Transformers in machine learning – is this moving where?

In 2017, Google engineers published Attention Is All You Need [1]), where they proposed a new neural network architecture model, called Transformers, and showed its effectiveness for translating texts. And in 2022, this technology was applied to create Alphacode [2]who is learning to solve some competitive programming problems.

Programming has long been an unattainable task for artificial intelligence, but now this milestone has been reached. Is then the Transformers model really the same artificial intelligence that will be able to replace programmers and other knowledge workers in the near future, or is it just a step in the development of technologies that can help a person in his activity, but are in no way able to replace him?

To answer this question, let’s first consider the two main models of machine translation. One of them involves the concept of meaning: the words of the text are mapped to some universal language of semantic entities, after which these meanings are translated into words of another language and the translation text is formed. This model dominated in the 1970s and 1980s and became automated in the 1990s. The idea of ​​another model is that in order to translate a text, it is generally not necessary to understand its meaning. On this model, in the 2000s, tools for machine-assisted translation began to be created, where whole pieces of text in one language are compared with pieces of text in another language.

Is the operation of meanings an obligatory part of a quality translation? Let there be two languages ​​that allow describing, for example, a certain class of machines. The task of translation is to create a description of a machine in one language from its description in another language. Practice shows that for such a translation there really is no need to involve the concept of meaning (the very idea of ​​autoamic translation came precisely from the field of translation of specifications).

However, not all texts written in these languages ​​will be descriptions of some machines. Not all texts describing machines will correspond to operable machines (in the sense that they will be able to perform some function in computable time; by executing a function one can understand the comparison of a machine with another machine that will perform the reverse function). Some of the working machines described will be able to perform their functions only for a limited range of input conditions.

Therefore, with such wonderful machine description languages, it is tempting to use them for other purposes, for example, to design new machines. We are describing a new machine (writing text), and, not yet reproducing it in hardware, we want to know: is it a machine at all? If so, can it perform a useful function? And if so, under what conditions and restrictions?

The translator does not necessarily appeal to the meaning of what is written, it does not matter to him whether the written is a description of something workable and useful, the translation will be done in any case. And the fact that automatic translation does not necessarily have to appeal to meaning is neither a strength nor a weakness of automatic translation, but a feature of the task itself.

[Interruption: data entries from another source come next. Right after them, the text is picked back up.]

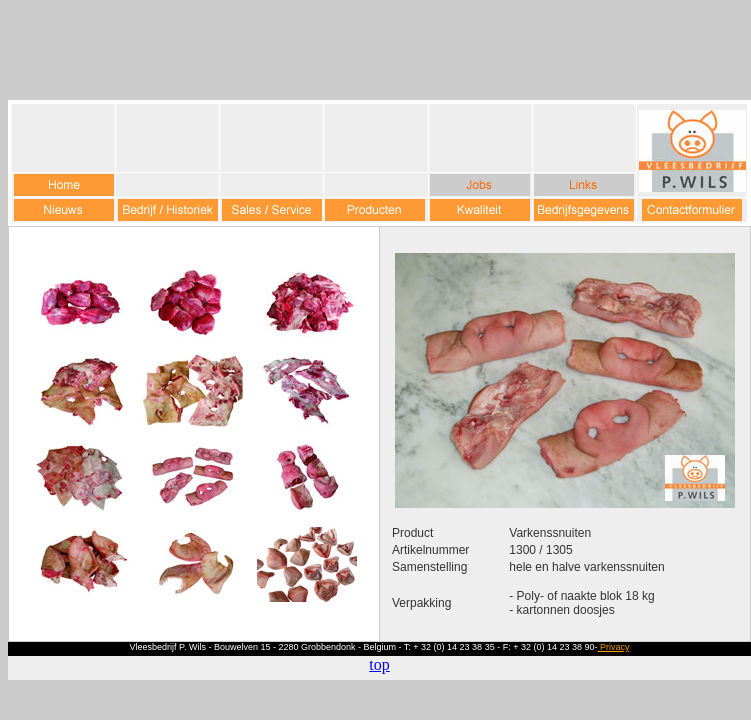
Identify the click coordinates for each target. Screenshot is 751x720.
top (379, 664)
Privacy (613, 647)
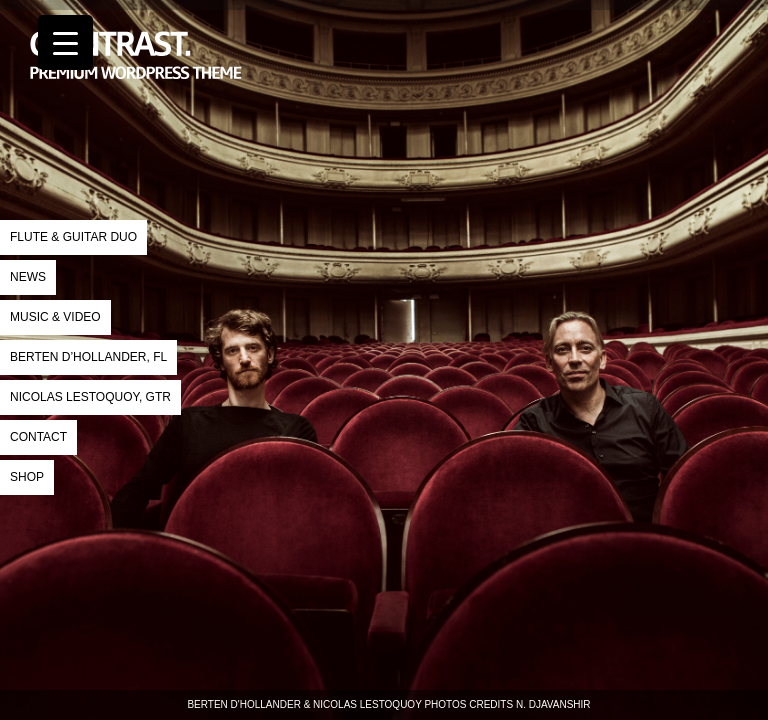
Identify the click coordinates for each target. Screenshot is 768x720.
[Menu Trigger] (65, 42)
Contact (38, 437)
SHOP (27, 477)
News (28, 277)
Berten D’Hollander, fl (88, 357)
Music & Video (55, 317)
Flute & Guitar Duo (73, 237)
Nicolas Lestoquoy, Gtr (90, 397)
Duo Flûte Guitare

But the tasks of evaluating the performance of machines require significantly greater intellectual effort, and perhaps even a qualitatively different intelligence than the translation of texts from one language into another.

Design by description is, in a sense, a process of translation (translation from the language of instructions and specifications into the language of hardware). But after all, a person is able to imagine a machine and how it will work even before he has designed and tested it, that is, to preliminarily answer some questions about the performance and functions of a hypothetical machine even before it is assembled and tested. This is where the necessity of using the meaning of words as some conceivable entities that can interact with each other without being embodied lies.

Is the Transformers model a step towards using meaning in machine learning or a step towards not using it? So far, this cannot be said unambiguously. We can only say that the choice of the translation task as an application indicates that the use of Transformers is still directed to those areas where the use of meaning is not necessary, and the learning program itself and the interface of interaction between the learning automaton and the environment are designed in such a way that there is no sense in the calculation of meanings. benefits, even if they can be computed in the Transformers model. The fact that a program is required of a machine as an output (and a program is some entity that can be executed on a physically existing device and perform some useful function) does not mean that the machine appeals to the meaning of the program it writes: the machine there is no way to run the code for execution, no way to see the errors that arise, and accordingly there is no way to learn from these mistakes: it operates only with words and phrases, but not with the meanings of these words and phrases.

Based on the results of the experiment with Alphacode, we can only say that there are tasks in programming that do not require operating with meanings, and probably in the near future we will see many automatic tools that learn how to port code between languages ​​and platforms.

The authors of the Transformers model themselves claim that they see signs that “heads
attention” (which are specific elements of their neural network)
demonstrate behavior related to syntactic and semantic structure
offers. Isn’t this the ability to work with meanings? The next post is an analysis of the article “All you need is attention”, where we will explain in simple terms what has been done and the links to other works.

  1. Ashish Vaswani et al. Attention Is All You Need.

  2. Yujia Li et al. Competition-Level Code Generation with AlphaCode.